Departing from Israel on Sunday, Netanyahu described his trip as "a critical mission, even an historic one."
"I feel like an emissary of all of Israel, even those who do not agree with me," he said, adding that "I sense a deep angst for the fate of Israel; I will do everything to assure our future."
But while most members of Congress - along with millions of viewers around the world - will be watching and listening closely, others are boycotting the speech.
Nearly one in four Congressmen have said they will not be present for the speech, including Vice President Joe Biden, and US Secretary of State John Kerry will not even be watching it - although aids say he will be briefed afterwards.
The controversy is due to accusations the invitation (and Netanyahu's acceptance) were not properly coordinated with the White House and thus breached protocol, claims Boehner and Netanyahu deny.

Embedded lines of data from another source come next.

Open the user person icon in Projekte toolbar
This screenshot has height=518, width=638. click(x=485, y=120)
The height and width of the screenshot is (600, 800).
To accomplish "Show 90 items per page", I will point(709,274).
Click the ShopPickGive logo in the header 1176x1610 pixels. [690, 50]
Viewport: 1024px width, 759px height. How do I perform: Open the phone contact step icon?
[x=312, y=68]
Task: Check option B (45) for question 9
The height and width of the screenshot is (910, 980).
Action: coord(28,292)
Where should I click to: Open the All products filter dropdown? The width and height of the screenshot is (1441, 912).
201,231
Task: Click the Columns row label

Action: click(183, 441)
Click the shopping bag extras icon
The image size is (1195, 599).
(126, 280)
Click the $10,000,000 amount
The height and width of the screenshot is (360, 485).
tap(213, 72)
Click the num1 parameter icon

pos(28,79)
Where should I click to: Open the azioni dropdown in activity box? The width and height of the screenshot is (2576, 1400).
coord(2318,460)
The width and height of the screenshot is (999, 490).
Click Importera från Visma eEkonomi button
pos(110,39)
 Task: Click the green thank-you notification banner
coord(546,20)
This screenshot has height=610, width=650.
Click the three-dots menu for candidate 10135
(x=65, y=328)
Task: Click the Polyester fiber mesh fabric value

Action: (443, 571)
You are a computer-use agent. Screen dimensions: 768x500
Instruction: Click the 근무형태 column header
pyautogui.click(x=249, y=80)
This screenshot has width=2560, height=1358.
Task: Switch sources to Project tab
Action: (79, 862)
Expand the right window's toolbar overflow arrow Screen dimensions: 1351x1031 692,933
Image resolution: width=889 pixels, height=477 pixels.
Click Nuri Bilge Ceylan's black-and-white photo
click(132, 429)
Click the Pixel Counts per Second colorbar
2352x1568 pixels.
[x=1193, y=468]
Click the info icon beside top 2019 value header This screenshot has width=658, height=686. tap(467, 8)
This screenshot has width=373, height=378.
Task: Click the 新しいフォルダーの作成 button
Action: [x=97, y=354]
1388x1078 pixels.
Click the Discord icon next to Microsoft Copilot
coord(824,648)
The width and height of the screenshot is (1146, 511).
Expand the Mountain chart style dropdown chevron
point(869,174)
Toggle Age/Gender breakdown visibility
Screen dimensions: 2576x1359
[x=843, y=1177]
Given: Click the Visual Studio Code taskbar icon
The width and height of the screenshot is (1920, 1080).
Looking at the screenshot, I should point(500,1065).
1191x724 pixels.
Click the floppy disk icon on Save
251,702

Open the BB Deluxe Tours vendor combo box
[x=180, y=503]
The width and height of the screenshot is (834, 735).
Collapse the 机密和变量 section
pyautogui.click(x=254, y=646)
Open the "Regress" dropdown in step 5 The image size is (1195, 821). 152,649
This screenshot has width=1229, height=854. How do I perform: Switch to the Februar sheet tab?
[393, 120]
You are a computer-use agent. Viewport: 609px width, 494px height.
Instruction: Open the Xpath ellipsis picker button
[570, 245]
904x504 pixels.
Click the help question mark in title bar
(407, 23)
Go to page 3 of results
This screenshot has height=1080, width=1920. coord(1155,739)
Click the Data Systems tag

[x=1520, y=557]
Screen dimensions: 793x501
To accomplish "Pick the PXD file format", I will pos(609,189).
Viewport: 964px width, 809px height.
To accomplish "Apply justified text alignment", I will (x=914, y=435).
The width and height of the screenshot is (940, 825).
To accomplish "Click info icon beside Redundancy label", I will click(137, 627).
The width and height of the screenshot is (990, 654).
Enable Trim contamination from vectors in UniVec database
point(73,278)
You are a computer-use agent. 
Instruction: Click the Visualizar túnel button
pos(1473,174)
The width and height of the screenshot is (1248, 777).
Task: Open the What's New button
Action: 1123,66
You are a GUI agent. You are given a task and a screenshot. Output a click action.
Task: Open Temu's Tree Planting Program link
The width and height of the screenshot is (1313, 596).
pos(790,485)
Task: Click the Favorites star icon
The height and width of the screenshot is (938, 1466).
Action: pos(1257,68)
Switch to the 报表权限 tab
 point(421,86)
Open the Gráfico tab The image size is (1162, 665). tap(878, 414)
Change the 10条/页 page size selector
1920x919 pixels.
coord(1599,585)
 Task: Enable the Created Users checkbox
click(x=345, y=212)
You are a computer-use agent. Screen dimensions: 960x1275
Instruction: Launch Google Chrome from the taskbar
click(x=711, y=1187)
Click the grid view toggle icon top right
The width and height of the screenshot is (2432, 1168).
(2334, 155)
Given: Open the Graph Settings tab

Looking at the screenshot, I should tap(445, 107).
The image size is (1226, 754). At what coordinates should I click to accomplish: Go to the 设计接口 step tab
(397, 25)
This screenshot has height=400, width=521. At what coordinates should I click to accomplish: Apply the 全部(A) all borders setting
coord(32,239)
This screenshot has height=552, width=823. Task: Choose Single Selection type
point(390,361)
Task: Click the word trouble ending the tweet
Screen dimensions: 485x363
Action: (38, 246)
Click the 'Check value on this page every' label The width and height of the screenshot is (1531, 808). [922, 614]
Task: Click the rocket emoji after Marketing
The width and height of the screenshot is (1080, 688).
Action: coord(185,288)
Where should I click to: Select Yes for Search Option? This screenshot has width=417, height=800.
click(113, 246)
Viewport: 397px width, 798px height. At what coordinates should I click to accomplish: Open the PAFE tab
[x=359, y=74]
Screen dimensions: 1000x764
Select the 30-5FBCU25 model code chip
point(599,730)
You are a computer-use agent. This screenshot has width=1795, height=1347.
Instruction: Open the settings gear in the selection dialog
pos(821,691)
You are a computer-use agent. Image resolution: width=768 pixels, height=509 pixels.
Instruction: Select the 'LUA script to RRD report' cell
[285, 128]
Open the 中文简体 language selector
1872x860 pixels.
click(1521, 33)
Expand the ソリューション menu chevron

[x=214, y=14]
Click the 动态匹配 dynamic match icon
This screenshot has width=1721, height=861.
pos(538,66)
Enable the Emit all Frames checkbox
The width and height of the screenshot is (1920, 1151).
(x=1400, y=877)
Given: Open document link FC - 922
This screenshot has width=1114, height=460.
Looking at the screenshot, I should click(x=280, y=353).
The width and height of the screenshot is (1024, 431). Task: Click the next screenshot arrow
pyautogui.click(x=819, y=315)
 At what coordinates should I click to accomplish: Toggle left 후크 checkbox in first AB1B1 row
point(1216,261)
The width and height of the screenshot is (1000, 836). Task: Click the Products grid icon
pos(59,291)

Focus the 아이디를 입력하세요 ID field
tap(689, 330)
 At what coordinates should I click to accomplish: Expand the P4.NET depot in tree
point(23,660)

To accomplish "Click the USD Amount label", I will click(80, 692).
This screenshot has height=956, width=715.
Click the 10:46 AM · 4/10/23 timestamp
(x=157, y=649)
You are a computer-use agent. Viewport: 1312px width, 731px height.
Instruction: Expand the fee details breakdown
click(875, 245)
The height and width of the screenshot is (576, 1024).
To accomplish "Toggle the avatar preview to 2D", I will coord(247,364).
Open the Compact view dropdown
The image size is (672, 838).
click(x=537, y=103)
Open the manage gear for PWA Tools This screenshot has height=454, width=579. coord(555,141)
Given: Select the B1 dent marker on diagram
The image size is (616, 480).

More significantly, critics have claimed the address is essentially a slap in the face for the Obama Administration, whose softly-softly approach towards Iran Netanyahu is expected to criticize.
But speaking at the annual AIPAC Policy Conference yesterday, Netanyahu denied any offense was meant, insisting that he was only making the address because he believed the survival of Israel is at stake.
"My speech is not meant to show any disrespect for President (Barack) Obama or for the office that he holds, I have great respect for both," Netanyahu said,
"For 2,000 years my people, the Jewish people, were stateless, voiceless... we suffered relentless persecution and horrific attacks...and we could not defend ourselves. Well, no more! The days when the Jewish people are passive in the face of threats to annihilate us, those days are over!"